深刻な被害と卑劣極まりない行為を考えれば当然の判決である。

 実の娘に対する準強制性交罪に問われ、一審の名古屋地裁岡崎支部で無罪となった男に対し、名古屋高裁が懲役10年の実刑を言い渡した。

 この事件をはじめ、昨年は性被害を巡る無罪判決が相次ぎ、抗議する「フラワーデモ」が徳島など全国に広がるきっかけとなった。

 性暴力を許さない社会をどう築いていくか。逆転有罪を契機に、政府や国会は法改正を含めた議論を本格的に始めるべきだ。

 判決によると、男は2017年に勤務先の会社やホテルで、抵抗できない状態に乗じて、当時19歳だった娘に性的暴行を加えたとされる。

 一、二審とも、娘が中学2年ごろから性的虐待を受け、性交は意に反するものだったと認めた。無罪と有罪に分かれたのは、抵抗が著しく困難な「抗拒不能」の状態だったかどうかの判断である。
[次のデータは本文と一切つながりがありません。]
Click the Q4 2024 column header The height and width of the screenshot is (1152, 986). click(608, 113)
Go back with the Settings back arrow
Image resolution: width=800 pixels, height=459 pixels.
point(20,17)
 一審は、抵抗し拒めた時期もあったなどとし、抗拒不能だったとするには合理的な疑いが残るとした。

 これに対して二審は、継続的な虐待の過程で抵抗する意欲や意思をなくし、精神的、心理的に抵抗できない状態だったと認定。「逆らうことが全くできないような強い支配従属関係」があることなど、抗拒不能の範囲を狭く捉えた一審を批判した。

 娘は家から簡単に逃げられず、学費など金銭的な負い目もあった。そうしたさまざまな事情を複合的に考慮した判決は、被害者に寄り添った妥当なものと言えよう。

 ただ、裁判官によって結論が大きく変わるのでは不信感が募る。被害に遭ったにもかかわらず刑事事件とされず、泣き寝入りせざるを得ないケースも多いという。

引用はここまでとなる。